Records for processing —
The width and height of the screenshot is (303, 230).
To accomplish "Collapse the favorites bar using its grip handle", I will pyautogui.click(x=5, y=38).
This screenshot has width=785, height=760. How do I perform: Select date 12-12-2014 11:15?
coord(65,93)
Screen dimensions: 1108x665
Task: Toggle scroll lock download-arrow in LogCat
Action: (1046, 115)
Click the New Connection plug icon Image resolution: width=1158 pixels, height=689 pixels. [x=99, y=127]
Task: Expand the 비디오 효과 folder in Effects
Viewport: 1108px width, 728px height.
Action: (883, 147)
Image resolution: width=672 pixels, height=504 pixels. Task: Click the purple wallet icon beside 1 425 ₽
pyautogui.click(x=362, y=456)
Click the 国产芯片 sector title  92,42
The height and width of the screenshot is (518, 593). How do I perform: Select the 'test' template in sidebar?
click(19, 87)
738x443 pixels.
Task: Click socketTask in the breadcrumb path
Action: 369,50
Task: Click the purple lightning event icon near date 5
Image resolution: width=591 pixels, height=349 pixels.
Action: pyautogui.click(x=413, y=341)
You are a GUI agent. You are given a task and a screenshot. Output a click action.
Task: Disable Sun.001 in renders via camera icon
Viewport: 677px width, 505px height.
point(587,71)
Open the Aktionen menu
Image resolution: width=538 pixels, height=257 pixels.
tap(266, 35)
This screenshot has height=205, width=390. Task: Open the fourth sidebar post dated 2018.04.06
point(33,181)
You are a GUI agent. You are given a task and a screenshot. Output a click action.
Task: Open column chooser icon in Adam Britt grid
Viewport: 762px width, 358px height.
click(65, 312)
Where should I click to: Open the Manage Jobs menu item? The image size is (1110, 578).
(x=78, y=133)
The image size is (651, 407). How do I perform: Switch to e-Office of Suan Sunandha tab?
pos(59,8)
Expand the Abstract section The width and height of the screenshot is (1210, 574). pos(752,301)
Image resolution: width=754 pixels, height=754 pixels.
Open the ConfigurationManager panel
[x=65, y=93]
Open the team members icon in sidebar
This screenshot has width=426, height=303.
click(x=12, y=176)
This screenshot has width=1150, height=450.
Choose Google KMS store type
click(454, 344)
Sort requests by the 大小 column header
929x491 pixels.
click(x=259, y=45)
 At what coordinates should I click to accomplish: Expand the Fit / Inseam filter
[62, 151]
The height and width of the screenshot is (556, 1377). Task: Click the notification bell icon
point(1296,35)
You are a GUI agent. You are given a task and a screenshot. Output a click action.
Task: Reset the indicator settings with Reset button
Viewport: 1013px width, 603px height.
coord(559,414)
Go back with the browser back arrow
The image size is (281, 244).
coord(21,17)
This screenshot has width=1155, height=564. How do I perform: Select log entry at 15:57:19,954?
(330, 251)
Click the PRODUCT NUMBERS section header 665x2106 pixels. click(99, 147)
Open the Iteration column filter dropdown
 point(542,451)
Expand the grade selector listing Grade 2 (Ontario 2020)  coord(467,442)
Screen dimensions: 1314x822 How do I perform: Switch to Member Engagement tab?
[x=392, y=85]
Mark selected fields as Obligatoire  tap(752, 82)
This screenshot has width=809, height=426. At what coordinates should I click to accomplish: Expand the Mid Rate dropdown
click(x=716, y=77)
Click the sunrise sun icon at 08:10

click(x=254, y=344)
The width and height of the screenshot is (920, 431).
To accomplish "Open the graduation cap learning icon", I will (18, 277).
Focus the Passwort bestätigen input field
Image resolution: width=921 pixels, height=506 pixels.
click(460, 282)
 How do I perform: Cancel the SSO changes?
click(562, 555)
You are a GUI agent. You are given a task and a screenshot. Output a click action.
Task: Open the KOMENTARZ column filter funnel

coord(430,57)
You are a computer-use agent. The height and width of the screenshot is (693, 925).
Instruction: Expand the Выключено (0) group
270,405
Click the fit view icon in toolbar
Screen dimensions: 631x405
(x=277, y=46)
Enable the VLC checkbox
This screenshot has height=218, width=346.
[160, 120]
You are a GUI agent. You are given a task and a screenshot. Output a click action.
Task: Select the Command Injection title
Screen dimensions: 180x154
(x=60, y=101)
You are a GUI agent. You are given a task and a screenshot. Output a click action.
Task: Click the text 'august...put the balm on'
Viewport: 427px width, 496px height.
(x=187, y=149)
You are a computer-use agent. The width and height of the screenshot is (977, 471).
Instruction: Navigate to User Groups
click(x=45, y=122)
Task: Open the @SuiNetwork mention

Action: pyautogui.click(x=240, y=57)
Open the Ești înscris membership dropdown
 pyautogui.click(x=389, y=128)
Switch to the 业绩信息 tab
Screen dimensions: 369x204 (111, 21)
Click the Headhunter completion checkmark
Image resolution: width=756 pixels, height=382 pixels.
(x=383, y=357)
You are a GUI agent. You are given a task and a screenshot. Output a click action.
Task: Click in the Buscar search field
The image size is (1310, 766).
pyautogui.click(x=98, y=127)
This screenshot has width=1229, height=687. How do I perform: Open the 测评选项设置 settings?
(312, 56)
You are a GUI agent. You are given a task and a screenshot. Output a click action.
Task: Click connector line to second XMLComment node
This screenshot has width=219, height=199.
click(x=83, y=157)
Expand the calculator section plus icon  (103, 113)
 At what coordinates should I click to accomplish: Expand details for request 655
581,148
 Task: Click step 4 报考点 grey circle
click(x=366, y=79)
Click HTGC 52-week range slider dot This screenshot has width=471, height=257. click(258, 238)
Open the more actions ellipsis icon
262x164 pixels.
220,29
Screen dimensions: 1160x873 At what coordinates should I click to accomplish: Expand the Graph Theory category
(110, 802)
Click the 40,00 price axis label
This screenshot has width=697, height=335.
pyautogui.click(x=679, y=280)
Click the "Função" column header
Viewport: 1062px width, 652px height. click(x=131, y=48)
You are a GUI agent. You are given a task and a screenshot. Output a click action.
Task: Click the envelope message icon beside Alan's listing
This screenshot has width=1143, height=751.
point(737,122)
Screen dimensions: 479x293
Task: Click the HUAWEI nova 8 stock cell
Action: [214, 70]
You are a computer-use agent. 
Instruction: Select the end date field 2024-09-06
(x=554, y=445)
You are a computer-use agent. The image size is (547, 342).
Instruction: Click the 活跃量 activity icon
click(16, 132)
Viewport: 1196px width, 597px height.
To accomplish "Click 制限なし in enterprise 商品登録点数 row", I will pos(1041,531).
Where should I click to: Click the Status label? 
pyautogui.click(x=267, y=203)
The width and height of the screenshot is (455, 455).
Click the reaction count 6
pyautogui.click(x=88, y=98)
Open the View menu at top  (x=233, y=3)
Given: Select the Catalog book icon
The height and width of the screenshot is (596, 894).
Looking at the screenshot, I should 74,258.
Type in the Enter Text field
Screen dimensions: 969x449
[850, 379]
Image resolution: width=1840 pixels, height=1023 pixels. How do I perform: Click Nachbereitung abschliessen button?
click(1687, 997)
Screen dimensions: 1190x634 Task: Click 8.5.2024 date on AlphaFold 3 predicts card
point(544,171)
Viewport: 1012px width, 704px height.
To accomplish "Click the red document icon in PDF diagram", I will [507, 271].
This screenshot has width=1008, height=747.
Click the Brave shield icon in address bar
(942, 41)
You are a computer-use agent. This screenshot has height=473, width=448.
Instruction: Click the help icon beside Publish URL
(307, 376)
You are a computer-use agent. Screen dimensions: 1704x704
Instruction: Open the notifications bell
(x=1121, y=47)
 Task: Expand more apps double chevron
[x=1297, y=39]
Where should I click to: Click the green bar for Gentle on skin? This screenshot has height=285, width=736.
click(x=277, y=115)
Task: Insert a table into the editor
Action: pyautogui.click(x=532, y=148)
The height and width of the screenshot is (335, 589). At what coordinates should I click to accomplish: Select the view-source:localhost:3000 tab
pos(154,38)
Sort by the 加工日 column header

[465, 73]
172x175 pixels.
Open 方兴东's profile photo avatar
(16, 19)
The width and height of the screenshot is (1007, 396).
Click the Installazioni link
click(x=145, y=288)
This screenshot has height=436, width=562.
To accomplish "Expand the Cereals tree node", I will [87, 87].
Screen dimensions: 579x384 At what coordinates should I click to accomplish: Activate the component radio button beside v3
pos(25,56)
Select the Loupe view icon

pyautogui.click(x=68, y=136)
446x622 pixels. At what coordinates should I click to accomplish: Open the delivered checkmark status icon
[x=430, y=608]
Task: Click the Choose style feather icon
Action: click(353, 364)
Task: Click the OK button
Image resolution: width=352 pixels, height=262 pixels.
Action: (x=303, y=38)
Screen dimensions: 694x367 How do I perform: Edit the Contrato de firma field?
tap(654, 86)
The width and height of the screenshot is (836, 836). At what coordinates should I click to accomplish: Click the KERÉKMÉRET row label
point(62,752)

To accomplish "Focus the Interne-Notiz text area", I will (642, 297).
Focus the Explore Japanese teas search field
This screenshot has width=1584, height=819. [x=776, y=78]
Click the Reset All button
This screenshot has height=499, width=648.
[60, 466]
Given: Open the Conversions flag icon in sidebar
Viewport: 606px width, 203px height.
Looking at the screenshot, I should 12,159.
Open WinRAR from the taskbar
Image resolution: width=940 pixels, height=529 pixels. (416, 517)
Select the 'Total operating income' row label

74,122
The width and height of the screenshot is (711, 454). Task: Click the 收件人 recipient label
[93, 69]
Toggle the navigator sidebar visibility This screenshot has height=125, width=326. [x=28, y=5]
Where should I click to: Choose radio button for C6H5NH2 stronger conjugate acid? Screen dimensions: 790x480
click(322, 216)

Exercise requirements — Starting at the line above that holds "The height and width of the screenshot is (556, 1377)." and ending at the line that holds "Task: Reset the", transcribe each line exactly and include no other lines.

Solution for this problem —
The height and width of the screenshot is (556, 1377). Task: Click the notification bell icon
point(1296,35)
You are a GUI agent. You are given a task and a screenshot. Output a click action.
Task: Reset the indicator settings with Reset button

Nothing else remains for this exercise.